Benchmarking KPipe against the parallel-Kafka libraries you would actually pick
KPipe is a Java 25 Kafka consumer library that runs each record on a virtual thread. The pitch:
the performance of a hand-rolled KafkaConsumer + Thread.ofVirtual() loop, with the operational
stack already wired up. Lowest-pending-offset commits, retry, DLQ producer, backpressure with
hysteresis, circuit breaker, OTel metrics + tracing, batch sinks, Result<T> typed pipeline
outcomes, graceful shutdown.
Here’s what that pitch costs. KPipe is now benchmarked against three alternatives:
Confluent Parallel Consumer, Reactor Kafka, and a hand-rolled raw KafkaConsumer +
virtual-thread executor baseline. Three workload regimes, a real Kafka 4.2.0
broker via Testcontainers (not in-process), JMH-published scores with a GC profiler, and the raw
JSON committed alongside this post in benchmarks/results/.
KPipe matches raw Loom throughput at light workloads and beats it under blocking work —
within 3–6% of raw at workMicros=0..100, and ~16% ahead of raw at workMicros=1000. KPipe
drops about 11% across the full 0 → 1000 µs sweep. Confluent drops 38%. Reactor Kafka drops 94%.

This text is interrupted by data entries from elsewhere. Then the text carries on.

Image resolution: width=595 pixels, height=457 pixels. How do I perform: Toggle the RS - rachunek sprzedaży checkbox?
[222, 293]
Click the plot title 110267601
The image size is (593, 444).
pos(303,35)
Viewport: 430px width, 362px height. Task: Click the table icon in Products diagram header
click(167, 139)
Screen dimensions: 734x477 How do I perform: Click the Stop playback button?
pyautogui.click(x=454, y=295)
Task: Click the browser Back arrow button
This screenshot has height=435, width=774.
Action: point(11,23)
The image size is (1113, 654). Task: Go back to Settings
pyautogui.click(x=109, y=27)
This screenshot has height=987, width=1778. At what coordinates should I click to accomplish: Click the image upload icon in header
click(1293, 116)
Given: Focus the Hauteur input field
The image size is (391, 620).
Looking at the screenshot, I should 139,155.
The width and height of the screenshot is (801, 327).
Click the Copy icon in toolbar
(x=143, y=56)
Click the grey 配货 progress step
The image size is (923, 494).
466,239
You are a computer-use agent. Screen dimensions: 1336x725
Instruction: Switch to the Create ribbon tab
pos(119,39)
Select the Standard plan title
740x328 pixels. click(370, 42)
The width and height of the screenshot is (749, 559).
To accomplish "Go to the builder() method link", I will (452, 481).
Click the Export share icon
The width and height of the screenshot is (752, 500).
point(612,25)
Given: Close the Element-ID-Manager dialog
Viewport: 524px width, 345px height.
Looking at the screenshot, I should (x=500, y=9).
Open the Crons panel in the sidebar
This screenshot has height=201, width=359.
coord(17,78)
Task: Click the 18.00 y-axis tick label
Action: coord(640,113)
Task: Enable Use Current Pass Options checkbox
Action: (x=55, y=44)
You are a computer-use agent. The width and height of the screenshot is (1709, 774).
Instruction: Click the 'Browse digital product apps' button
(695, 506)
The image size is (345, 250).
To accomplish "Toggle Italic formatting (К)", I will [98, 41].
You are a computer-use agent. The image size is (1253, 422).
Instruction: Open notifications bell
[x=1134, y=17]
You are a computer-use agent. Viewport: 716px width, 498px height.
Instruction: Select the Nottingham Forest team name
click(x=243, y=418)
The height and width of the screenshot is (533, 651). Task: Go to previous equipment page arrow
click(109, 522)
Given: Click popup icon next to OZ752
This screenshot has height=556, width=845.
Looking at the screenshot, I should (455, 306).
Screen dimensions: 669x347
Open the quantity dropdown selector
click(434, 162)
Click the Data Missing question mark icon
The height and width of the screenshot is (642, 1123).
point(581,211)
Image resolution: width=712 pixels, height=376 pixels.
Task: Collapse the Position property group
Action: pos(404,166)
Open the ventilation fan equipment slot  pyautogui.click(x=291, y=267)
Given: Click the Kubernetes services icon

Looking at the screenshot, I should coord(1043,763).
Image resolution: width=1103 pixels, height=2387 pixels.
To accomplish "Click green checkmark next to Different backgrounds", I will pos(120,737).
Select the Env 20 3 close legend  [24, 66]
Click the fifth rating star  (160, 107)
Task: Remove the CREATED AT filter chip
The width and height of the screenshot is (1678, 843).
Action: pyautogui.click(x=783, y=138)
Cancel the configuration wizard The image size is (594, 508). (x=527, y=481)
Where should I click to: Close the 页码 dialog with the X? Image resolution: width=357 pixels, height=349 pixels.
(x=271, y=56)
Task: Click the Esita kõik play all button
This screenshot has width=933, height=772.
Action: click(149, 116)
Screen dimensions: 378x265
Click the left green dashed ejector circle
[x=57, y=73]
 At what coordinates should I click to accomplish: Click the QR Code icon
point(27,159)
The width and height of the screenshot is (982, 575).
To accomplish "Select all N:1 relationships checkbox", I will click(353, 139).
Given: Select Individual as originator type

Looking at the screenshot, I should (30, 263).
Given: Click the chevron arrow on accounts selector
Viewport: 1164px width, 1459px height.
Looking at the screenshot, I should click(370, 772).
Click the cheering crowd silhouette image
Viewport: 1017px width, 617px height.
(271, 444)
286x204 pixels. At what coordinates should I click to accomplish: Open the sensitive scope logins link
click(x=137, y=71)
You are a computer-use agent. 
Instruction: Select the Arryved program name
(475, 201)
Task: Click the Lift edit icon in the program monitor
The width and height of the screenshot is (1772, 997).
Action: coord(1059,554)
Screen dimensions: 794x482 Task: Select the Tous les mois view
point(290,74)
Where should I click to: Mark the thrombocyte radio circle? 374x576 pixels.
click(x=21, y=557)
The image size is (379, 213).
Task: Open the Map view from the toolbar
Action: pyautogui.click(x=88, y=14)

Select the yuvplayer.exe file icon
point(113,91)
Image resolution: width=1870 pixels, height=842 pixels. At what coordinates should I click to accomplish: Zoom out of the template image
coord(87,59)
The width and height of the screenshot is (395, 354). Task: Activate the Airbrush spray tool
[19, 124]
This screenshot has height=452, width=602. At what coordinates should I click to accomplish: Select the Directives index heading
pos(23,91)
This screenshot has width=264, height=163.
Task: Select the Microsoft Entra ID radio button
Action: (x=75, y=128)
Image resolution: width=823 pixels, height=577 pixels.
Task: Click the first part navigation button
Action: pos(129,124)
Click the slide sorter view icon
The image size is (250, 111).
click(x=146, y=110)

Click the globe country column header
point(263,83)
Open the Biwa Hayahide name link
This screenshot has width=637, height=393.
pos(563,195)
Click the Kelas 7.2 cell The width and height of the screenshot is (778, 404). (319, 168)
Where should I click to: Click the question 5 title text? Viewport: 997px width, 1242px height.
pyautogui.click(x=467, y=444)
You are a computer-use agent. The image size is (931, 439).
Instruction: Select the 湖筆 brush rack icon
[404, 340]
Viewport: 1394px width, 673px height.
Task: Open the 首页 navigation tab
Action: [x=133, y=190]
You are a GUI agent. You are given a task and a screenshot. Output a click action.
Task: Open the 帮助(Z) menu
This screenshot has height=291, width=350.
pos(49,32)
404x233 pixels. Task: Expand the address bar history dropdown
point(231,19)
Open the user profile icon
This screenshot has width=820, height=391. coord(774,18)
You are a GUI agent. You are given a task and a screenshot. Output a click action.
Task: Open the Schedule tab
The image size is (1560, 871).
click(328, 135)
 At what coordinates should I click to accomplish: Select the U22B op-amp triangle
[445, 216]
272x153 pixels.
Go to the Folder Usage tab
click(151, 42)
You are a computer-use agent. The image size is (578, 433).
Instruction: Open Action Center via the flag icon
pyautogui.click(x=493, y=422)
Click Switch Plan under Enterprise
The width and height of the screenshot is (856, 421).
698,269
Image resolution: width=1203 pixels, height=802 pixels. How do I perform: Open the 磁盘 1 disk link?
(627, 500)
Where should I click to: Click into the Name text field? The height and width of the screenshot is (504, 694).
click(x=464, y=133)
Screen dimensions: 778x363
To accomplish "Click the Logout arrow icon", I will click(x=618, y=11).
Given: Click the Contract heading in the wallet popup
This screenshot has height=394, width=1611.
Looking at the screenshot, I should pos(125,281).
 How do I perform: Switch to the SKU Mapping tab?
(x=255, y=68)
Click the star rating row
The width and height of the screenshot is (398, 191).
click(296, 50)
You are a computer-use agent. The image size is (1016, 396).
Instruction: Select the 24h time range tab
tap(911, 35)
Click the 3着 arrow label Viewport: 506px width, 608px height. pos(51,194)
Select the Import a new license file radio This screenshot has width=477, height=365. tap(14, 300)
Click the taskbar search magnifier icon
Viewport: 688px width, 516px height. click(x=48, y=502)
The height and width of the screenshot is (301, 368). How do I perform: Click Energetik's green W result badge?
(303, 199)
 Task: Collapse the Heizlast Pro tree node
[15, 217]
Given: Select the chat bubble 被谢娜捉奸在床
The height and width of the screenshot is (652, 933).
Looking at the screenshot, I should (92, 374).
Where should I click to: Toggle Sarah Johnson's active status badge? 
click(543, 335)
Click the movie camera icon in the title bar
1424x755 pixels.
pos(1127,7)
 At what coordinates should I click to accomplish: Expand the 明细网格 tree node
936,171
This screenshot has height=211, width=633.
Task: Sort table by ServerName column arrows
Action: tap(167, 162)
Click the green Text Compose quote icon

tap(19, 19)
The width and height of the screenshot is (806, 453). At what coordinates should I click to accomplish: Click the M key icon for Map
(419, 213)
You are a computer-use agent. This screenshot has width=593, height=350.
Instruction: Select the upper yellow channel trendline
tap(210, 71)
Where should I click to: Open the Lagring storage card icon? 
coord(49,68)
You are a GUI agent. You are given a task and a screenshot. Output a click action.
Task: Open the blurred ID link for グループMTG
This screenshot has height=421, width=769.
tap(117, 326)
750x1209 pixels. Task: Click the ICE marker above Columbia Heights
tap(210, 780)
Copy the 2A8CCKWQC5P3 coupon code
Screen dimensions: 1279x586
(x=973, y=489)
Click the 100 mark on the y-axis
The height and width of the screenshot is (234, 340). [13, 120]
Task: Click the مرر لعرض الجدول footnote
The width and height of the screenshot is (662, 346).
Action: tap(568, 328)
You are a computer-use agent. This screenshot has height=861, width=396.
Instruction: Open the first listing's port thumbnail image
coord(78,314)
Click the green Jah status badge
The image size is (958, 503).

The rest of this post is the numbers, the methodology, the saga of getting Reactor onto the bench
at all, and an honest note on between-run variance.
Headline
Records / second, higher is better. workMicros is per-record simulated work via
LockSupport.parkNanos. 0 µs is pure framework overhead, 100 µs is local enrichment, and 1000 µs
is a blocking I/O round trip. All four runtimes run against the same Testcontainers-managed Kafka
4.2.0 broker, same 25,000-record seed, same eight partitions, two JMH forks × five measurement
iterations. Source numbers in benchmarks/results/2026-05-24.json.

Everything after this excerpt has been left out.